**TASK TO CARRY OUT**: Turn the records into a JSON list of strings, one string per line, leaving out blank lines, starting from the first line and going on through the line containing "Action: click(x=188, y=63)".
········
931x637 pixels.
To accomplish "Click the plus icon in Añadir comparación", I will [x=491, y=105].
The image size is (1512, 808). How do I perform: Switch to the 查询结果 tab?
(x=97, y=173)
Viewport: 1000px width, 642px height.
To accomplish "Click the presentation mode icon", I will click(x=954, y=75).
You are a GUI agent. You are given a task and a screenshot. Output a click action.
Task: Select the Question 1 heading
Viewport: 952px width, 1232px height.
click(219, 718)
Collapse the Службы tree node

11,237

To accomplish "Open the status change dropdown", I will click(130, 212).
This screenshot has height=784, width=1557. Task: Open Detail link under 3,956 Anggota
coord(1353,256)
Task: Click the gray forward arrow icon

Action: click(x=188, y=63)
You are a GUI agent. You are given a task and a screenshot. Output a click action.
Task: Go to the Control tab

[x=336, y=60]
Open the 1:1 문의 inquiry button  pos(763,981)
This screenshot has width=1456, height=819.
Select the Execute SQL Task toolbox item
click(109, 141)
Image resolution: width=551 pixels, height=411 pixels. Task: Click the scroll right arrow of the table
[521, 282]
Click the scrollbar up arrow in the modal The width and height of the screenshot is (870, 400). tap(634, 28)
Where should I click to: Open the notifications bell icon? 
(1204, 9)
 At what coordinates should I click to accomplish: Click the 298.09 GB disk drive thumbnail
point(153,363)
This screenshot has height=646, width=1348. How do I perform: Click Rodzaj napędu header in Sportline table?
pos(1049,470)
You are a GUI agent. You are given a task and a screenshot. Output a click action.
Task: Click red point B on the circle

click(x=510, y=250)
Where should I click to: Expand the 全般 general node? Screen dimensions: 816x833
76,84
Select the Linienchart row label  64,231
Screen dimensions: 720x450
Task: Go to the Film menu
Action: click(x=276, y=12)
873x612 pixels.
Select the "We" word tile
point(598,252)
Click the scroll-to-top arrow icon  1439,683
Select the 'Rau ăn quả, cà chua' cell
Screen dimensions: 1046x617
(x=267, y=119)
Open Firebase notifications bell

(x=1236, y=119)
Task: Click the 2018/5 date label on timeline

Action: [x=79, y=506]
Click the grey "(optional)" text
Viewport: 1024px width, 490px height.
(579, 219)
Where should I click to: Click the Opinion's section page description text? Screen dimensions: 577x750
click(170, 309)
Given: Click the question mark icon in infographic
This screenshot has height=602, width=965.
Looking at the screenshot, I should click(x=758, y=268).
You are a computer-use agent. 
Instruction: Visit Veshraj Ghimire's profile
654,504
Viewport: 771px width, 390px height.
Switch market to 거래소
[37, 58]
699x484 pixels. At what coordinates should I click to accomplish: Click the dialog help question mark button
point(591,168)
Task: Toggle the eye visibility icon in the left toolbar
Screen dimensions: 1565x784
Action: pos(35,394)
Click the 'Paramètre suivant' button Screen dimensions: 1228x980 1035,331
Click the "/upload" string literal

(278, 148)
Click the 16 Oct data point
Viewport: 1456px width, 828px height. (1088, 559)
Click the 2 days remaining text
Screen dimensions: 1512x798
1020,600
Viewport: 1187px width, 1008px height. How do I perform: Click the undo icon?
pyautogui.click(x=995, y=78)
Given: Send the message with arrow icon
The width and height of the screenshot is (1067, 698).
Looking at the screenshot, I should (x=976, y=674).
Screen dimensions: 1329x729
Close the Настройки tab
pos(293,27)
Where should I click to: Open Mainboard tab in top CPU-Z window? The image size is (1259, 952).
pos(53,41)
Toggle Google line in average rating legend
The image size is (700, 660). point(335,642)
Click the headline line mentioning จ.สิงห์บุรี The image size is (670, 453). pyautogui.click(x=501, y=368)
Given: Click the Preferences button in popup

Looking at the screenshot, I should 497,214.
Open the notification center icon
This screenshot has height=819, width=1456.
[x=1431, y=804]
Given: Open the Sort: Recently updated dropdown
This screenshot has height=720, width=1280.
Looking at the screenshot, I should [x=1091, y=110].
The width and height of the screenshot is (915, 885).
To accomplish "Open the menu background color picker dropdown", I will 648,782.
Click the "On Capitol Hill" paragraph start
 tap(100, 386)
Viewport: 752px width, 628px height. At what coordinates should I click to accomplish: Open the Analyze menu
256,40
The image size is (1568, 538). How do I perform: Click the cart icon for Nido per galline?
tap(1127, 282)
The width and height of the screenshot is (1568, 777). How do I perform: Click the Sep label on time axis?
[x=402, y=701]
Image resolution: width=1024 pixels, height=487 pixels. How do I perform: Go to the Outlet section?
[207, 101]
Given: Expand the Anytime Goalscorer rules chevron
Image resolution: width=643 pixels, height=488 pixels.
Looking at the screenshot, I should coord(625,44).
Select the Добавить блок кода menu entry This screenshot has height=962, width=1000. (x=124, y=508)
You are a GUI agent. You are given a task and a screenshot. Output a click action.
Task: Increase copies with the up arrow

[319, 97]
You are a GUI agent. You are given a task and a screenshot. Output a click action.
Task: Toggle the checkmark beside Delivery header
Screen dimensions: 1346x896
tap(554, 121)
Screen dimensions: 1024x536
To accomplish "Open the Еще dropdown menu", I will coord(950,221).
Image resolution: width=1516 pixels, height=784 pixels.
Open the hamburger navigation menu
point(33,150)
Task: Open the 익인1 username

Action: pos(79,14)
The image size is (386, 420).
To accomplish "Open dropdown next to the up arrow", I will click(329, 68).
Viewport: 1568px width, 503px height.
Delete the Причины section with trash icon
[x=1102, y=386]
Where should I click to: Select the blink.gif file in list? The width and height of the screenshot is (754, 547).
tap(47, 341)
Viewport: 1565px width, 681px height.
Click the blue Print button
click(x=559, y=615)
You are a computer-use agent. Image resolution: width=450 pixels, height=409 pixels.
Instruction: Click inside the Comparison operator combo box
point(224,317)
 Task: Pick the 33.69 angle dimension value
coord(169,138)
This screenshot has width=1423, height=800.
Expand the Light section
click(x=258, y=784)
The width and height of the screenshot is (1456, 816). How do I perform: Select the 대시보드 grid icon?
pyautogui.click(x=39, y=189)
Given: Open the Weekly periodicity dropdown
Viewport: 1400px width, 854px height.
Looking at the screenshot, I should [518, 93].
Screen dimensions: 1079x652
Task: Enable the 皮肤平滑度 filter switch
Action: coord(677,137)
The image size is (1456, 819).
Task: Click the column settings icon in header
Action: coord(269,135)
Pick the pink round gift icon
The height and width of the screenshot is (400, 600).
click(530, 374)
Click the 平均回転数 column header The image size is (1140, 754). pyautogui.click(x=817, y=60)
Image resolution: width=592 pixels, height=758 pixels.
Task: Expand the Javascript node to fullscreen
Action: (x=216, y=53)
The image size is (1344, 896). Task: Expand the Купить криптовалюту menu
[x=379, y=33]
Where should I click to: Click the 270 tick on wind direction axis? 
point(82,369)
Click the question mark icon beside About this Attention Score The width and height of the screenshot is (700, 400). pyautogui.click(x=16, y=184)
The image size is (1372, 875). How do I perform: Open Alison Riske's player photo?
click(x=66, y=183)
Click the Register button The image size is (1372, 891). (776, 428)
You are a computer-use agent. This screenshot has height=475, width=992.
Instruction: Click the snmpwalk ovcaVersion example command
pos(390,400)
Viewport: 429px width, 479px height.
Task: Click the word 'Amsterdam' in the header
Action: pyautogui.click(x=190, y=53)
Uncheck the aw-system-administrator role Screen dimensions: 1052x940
········
**COMPLETED EXERCISE**:
[
  "931x637 pixels.",
  "To accomplish \"Click the plus icon in Añadir comparación\", I will [x=491, y=105].",
  "The image size is (1512, 808). How do I perform: Switch to the 查询结果 tab?",
  "(x=97, y=173)",
  "Viewport: 1000px width, 642px height.",
  "To accomplish \"Click the presentation mode icon\", I will click(x=954, y=75).",
  "You are a GUI agent. You are given a task and a screenshot. Output a click action.",
  "Task: Select the Question 1 heading",
  "Viewport: 952px width, 1232px height.",
  "click(219, 718)",
  "Collapse the Службы tree node",
  "11,237",
  "To accomplish \"Open the status change dropdown\", I will click(130, 212).",
  "This screenshot has height=784, width=1557. Task: Open Detail link under 3,956 Anggota",
  "coord(1353,256)",
  "Task: Click the gray forward arrow icon",
  "Action: click(x=188, y=63)"
]